As applications become more complex and abundant, linear processes become ever less effective. Companies have discovered that a holistic approach--one that examines the entire process as a single entity--is now necessary to maintain efficiency and control costs. This holistic approach has been named ALM.
Among the first problems introduced by ALM are how to distribute the tasks and adapt the development department to the changes. Who gets the job of "ALM manager?" Does responsibility for overseeing the broader development processes get dumped on the development manager, or do some of that person's duties get yanked away and handed to the company's project management office?
The role of the development PM doesn't necessarily change much when ALM is introduced, but depends largely on the way it's implemented, according to Doug Akers, who's spent most of his career on lifecycle management. "It can be about the same as it was before, but with more access to timely information about progress in development," said Akers, who's currently director of customer requirements at ALM tools maker MKS. A good-quality enterprise ALM system, he said, provides a "single source of truth" for all development activities and assets.
Analyst Theresa Lanowitz believes a project manager's focus in the application life cycle management strategy must broaden to include the entire release. "They make sure development and testing will be completed on time, make sure operations is ready to roll out the new app, make sure training is scheduled far enough in advance," and so on, said Lanowitz, research director at tech industry analysis firm Voke Inc.
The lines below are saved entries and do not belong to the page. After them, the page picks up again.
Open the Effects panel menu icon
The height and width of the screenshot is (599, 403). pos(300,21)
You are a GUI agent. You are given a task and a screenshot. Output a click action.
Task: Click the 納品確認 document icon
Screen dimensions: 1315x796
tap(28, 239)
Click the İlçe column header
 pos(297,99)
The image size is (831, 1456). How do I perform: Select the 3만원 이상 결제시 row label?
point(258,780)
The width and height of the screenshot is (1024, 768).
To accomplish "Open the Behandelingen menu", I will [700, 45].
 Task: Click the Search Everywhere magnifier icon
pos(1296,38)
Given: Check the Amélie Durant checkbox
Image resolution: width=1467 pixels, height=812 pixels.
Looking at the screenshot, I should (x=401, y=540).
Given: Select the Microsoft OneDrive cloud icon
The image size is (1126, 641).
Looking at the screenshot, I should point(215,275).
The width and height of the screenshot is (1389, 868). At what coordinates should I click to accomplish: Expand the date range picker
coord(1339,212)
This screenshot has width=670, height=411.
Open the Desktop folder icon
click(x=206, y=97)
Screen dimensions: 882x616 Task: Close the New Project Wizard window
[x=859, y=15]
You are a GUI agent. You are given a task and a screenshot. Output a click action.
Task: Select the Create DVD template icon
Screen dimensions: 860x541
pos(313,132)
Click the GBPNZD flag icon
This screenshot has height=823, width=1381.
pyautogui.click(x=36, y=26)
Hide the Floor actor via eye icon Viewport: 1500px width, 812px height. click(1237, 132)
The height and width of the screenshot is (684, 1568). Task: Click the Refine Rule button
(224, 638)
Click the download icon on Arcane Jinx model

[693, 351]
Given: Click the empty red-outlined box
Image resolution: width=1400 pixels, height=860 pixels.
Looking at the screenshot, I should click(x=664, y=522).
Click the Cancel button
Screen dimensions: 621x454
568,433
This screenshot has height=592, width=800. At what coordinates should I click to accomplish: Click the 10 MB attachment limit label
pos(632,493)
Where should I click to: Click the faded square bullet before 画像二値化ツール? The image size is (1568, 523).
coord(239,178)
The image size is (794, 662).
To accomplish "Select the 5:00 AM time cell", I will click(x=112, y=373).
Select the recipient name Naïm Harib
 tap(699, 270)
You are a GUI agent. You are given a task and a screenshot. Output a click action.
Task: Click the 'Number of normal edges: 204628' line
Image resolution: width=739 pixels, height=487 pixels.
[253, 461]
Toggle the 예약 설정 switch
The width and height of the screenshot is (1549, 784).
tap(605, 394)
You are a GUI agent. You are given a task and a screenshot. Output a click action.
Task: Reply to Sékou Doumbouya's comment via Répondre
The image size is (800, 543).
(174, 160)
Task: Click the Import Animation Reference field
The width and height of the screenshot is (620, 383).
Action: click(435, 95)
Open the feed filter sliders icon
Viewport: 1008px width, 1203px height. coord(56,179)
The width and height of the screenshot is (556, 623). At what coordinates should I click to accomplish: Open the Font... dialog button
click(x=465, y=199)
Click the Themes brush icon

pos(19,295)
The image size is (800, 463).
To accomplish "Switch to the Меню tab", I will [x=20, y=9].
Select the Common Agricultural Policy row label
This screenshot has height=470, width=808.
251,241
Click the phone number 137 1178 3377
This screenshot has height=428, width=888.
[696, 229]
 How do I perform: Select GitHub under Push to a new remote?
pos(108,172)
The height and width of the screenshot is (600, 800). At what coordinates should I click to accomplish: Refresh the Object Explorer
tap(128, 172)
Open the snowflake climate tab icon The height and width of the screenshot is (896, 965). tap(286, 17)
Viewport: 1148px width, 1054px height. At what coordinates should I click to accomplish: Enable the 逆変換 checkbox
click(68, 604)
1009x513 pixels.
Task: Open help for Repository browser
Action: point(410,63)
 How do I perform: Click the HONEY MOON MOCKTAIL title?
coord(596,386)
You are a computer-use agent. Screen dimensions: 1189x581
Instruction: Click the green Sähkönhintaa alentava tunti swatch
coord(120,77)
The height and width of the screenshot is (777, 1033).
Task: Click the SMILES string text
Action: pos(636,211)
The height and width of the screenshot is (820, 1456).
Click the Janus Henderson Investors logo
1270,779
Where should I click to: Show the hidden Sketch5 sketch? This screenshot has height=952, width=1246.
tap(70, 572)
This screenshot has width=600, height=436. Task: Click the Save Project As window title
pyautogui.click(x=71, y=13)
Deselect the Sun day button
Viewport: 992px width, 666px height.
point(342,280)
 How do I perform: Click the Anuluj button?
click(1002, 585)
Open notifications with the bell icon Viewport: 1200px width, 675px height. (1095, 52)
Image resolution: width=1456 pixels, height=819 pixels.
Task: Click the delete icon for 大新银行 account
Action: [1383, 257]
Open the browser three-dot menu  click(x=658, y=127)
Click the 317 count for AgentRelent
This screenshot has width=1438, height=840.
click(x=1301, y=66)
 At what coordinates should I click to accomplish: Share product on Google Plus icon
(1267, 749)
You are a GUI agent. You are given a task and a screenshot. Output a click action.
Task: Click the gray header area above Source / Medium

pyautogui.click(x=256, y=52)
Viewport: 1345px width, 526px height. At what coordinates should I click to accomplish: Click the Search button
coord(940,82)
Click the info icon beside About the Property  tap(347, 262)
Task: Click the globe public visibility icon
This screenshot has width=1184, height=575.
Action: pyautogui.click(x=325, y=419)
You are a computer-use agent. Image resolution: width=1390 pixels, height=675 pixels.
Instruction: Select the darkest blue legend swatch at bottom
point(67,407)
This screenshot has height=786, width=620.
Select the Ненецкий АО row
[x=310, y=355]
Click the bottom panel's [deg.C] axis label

Without enterprise systems that are tightly integrated, adds Ayers, the PM would find it difficult to "proactively address potential bottlenecks or problem areas before they impact delivery schedules."
Akers says that the biggest role change beyond the traditional sphere of development activities occurs as the organization's ALM system integrates with other enterprise systems. "For instance, [an ALM system] can link to defect tracking as reported by customers, right through to the changes that are needed." So it's conceivable for a PM's role also to include facilitation of feedback loops between developers and customer-facing stakeholders such as customer support and help desk to "ensure that the status of defects or feature requests is consistently and accurately communicated," he says.
Indeed, much of what defines the project manager's role in ALM, according to Akers, depends on systems and their use within the organization -- the more integrated the systems, the more potential for role changes. "Assuming a coherent ALM solution is deployed to support development, more automation and standardization means that the PM can spend more time on management and less time trying to collate reports from disparate systems," he said.
So, who gets the job?
Project managers that have been successful in the position are good candidates for the transition to ALM, according to Lanowitz and Akers. ALM PMs are being harvested either from IT or the development side.
An ALM PM must have discipline-specific capabilities to deal with requirements, source code and testing. In addition, said Akers, PMs who want to work in ALM should have a strong familiarity with workflow/automation tools, particularly their extensible workflow and change/configuration management capabilities. Such tools enable a company's project management office to get approvals as a project moves along.
"A knowledgeable PM can leverage [the system] to address a host of project and portfolio management requirements, and using [it] for more than just real-time data on project progress," said Akers. He's found that PMs in manufacturing companies are very likely to understand workflow and automation, because those processes are part of the culture.
In practical terms, a typical PM will be less concerned about requirements, except as they impact project milestones, activities, change requests, risks and mitigation, Akers said. By contrast, the ALM PM sees requirements in relation to other parts of the process, so he can measure their impact in the entire project. With many ALM tools, for example, requirements might be linked through defined and named relationships to the relevant downstream source code and test plans/cases and so on. "If a requirement changes, the ALM PM can track the impact on related testing plans and work with the QA organization to adjust plans," he said.
If a company is implementing ALM, Lanowitz said, its development PM needn't be worried about losing his job. "The roles and functions of the two are very clearly delineated," she explained. The application development group will continue to have a project manager, and organizations that adopt an application life cycle model will also have a project manager.